Emergenza razzismo: una totale invenzione

 

Emergenza razzismo: una totale invenzione

Negli ultimi tempi in Italia sembra essersi acuito il dibattito sulla questione del razzismo, soprattutto dopo la formazione dell’attuale governo giallo-verde. Non passa giorno in cui negli organi di stampa, ideologicamente allineati al mondialismo, non si legga di aggressioni, fisiche e verbali, pestaggi e discriminazioni ovviamente a sfondo “razziale” nei confronti degli immigrati, e puntualmente non si taccia sugli eventi opposti.

La questione è assai complessa, e credo sia necessario fare chiarezza, discutendo qui di seguito su una serie, purtroppo, di banalità.

Il razzismo per definizione, è quell’insieme di teorie scientificamente errate, secondo le quali esisterebbe una gerarchia di razze o etnie più o meno evolute, con capacità intellettuali e morali più o meno sviluppate, per motivi di natura non sociale e o culturale, bensì per motivi genetici. Esso è un fenomeno tutto moderno, creatosi corrispettivamente alle tensioni sociali della rivoluzione industriale, e alla necessità tutta capitalistica, di importare manodopera da paesi altri.

Oggi in Italia e in tutta Europa, assistiamo ad una situazione sociale a dir poco esplosiva, nella quale masse di disperati vengono importati soprattutto dall’Africa subsahariana, per essere poi sfruttati come moderni schiavi dal capitalismo più spietato, stipati nelle grandi periferie, essi non entrano mai in contatto con la cultura europea e spesso con la lingua. Dall’altra parte il popolo europeo, da anni vessato dalle politiche liberiste di atomizzazione della società, precarizzazione del lavoro, distruzione dello stato, e sofferente per la più grande forse crisi dei valori che questa civiltà abbia mai visto. Come un’equazione il risultato non può che essere matematico; l’unico orizzonte è la guerra tra poveri.

In questo contesto, la manipolazione ideologica la fa da padrona; le necessità economiche delle élite hanno fatto sì che costruisse una narrazione antirazzista d’accatto, per la cui logica dell’essere “anti”, siamo arrivati all’assurdo risultato di negare tutto ciò che è identità, culturale, etnica, storica, etichettando come “razzista” ogni considerazione riguardante le radici europee, la critica all’immigrazione, i problemi sociali derivati dalla convivenza forzata tra gruppi etno/culturali totalmente diversi. La maschera vile dell’umanitarismo e del dirittoumanismo copre il vero volto del potere, quello della necessità imperialista e dello sfruttamento, quello della importazione di nuovi schiavi.

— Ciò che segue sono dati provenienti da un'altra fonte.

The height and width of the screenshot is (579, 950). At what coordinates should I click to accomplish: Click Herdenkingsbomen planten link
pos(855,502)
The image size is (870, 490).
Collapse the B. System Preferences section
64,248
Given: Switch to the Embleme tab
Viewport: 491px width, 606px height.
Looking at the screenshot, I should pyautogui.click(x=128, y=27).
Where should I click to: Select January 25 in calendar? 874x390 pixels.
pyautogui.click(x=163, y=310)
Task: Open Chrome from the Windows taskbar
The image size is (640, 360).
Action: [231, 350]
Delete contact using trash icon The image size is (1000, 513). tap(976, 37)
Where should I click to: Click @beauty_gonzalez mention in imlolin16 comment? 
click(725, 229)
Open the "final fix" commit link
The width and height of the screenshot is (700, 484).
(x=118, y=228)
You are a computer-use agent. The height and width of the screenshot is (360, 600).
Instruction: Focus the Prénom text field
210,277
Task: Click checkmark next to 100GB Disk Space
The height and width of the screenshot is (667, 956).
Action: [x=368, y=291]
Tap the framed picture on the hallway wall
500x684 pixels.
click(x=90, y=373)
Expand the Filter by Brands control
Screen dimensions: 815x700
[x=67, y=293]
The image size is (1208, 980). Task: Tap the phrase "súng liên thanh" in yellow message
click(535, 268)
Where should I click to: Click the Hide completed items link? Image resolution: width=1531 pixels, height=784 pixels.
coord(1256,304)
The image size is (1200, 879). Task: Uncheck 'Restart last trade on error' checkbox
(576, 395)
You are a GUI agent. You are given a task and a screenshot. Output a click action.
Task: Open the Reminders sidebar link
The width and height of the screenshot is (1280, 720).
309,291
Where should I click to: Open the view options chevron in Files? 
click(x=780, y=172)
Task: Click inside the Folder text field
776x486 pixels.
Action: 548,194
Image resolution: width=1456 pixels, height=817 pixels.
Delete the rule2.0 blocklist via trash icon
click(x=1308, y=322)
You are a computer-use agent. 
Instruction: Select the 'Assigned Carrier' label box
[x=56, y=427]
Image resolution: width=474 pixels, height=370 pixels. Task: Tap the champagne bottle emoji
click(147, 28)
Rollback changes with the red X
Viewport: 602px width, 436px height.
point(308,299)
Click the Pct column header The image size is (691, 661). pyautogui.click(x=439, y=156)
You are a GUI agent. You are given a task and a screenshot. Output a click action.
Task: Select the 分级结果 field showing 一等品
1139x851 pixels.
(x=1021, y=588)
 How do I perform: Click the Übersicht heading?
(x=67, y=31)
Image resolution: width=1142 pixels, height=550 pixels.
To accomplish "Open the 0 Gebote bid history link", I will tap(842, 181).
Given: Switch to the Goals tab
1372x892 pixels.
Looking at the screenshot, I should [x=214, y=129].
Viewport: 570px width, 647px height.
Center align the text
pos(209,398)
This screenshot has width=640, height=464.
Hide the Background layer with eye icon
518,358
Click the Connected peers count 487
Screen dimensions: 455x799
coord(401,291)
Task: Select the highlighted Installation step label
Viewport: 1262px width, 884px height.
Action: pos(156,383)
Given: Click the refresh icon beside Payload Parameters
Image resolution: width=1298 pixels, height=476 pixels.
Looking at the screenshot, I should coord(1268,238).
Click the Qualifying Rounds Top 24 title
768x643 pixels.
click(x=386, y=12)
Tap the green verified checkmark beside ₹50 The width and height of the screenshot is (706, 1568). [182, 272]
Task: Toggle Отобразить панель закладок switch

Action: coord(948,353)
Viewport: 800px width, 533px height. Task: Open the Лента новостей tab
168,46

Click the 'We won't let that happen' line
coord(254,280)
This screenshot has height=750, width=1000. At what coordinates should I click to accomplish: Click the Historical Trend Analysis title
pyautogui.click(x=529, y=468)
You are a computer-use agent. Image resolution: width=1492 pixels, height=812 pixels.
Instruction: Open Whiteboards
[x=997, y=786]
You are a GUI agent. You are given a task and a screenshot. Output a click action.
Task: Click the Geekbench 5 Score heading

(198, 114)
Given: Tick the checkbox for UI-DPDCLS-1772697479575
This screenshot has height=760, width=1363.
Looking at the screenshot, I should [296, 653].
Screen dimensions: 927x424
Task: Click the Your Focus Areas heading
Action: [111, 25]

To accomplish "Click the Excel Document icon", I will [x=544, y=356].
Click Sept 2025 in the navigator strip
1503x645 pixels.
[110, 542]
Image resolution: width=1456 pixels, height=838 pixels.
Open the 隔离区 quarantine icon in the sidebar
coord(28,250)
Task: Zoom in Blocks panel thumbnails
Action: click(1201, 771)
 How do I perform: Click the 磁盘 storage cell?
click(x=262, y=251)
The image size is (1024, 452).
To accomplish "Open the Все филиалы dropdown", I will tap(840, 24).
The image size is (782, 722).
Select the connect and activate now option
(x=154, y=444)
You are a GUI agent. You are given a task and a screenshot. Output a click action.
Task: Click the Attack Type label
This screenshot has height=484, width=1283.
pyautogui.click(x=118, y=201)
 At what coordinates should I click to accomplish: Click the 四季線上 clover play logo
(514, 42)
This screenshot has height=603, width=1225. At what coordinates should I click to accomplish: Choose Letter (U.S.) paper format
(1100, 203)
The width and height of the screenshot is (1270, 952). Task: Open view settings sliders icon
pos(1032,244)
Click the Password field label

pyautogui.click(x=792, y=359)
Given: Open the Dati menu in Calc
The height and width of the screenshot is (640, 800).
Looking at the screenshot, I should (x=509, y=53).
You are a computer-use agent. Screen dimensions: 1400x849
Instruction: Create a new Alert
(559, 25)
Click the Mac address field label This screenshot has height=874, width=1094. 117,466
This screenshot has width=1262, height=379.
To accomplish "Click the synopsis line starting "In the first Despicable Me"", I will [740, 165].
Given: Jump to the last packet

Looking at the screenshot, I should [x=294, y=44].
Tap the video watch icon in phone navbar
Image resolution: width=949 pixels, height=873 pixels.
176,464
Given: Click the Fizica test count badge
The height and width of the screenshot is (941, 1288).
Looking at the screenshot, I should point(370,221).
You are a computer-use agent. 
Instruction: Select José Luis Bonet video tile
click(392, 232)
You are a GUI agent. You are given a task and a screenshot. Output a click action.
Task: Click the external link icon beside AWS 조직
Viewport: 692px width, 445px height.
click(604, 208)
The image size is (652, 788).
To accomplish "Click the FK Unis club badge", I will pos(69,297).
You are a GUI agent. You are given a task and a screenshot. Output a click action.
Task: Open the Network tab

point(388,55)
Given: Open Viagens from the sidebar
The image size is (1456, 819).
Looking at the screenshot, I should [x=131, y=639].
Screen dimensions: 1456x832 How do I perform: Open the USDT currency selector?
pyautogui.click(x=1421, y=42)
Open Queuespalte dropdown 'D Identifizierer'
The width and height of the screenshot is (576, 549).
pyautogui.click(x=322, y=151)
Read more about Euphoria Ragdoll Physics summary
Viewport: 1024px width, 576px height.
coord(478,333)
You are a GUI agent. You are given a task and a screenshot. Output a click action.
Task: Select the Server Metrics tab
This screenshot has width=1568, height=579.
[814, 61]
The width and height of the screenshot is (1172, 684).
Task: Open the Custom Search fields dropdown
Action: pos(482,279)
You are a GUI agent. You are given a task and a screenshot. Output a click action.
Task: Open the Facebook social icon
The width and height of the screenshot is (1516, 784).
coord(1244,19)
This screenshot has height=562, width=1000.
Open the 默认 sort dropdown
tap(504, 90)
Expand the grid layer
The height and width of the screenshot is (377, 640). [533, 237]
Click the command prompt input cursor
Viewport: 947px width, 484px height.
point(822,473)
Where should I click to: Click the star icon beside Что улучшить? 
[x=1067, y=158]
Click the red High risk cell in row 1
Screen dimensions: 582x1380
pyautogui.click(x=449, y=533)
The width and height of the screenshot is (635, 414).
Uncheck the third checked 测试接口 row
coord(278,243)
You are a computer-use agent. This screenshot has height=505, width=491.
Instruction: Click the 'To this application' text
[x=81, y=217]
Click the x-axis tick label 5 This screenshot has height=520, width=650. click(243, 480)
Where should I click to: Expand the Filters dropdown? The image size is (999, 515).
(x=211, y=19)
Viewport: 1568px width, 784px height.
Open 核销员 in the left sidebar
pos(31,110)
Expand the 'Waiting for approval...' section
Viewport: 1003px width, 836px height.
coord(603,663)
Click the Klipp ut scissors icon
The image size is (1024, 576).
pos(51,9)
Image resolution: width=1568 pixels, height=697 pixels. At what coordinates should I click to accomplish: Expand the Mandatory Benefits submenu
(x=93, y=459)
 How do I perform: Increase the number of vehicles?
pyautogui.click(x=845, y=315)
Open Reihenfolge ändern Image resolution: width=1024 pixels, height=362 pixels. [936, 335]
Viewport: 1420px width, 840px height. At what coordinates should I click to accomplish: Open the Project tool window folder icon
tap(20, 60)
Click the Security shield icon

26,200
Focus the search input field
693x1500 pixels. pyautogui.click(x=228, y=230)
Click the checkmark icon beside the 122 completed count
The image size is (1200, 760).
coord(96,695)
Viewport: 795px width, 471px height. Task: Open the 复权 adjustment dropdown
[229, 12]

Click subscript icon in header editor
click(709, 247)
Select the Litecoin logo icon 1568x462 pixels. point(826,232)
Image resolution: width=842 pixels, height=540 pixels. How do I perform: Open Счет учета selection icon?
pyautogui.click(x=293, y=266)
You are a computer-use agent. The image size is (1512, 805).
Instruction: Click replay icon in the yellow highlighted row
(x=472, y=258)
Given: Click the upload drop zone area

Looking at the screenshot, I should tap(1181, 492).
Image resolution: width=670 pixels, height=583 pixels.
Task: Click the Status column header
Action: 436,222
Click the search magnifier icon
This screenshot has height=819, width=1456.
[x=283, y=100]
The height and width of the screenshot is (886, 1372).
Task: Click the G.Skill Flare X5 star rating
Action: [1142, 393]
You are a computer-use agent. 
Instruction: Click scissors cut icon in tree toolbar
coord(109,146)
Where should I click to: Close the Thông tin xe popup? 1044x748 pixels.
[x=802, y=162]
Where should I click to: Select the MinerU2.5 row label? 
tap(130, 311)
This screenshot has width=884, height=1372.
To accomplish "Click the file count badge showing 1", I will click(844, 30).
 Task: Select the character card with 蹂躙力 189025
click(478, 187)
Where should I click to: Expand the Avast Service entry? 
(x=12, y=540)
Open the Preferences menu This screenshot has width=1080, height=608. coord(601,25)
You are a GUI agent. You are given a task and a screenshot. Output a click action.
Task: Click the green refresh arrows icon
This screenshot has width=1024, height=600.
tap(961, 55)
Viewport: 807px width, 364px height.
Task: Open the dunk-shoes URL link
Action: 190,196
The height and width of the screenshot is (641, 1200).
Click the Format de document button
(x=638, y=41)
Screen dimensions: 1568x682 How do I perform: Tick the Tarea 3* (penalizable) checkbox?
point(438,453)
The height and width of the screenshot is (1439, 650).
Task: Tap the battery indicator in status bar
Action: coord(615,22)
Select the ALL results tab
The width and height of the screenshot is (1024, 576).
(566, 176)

Questo già basterebbe per capire come il termine razzismo di cui oggi si abusa, sia solo un espediente utilizzato dai “padroni del vapore”, e veicolato come al solito dagli intellettuali, che in ogni epoca si sono adoperati per difendere il potere costituito, per sostenere le logiche inumane del mercato e del Dio denaro.

Il popolo italiano non è razzista, l’eredità spirituale e civile di cui andiamo fieri, dell’Impero di Roma, ha abituato nei millenni il popolo italiano e quello europeo tutto, alla civile convivenza tra i popoli, tra le culture e tra le religioni. L’importazione dei nuovi schiavi (repetita iuvant) conseguente alla degradazione mercatistica imposta dal liberismo imperante, ha realizzato un malessere sociale esplosivo, che si è presto unito alla difficile e quasi impossibile integrazione di popoli etnicamente e culturalmente distanti anni luce dalla nostra civiltà. L’assenza di uno stato forte che sia veramente elemento di connessione ideale, giuridica ed educativa tra i diversi popoli sta facendo il resto. Ogni possibile fenomeno di “intolleranza” non è mai un fenomeno di intolleranza etnica e razziale, bensì un risultato del malessere sociale fin qui esposto.

Chi ama le differenze ne salvaguarda le peculiarità e le ricchezze, non sogna un’anonima società multiculturale, tempio moderno del consumismo, dell’individualismo e dello sfruttamento, senza radici e identità.

In seno a questo approccio, ci permettiamo di essere orgogliosamente difensori delle nostre radici mediterranee ed europee, in una dimensione organica che abbracci l’aspetto culturale, quello storico, tradizionale, spirituale, e infine quello etnico, senza timore di essere definiti fintamente “razzisti” dalla borghesia mondialista, che evidentemente ha per troppo tempo abitato le alte e ricche torri d’avorio, ed ha tristemente dimenticato il paese reale, e le necessità del popolo.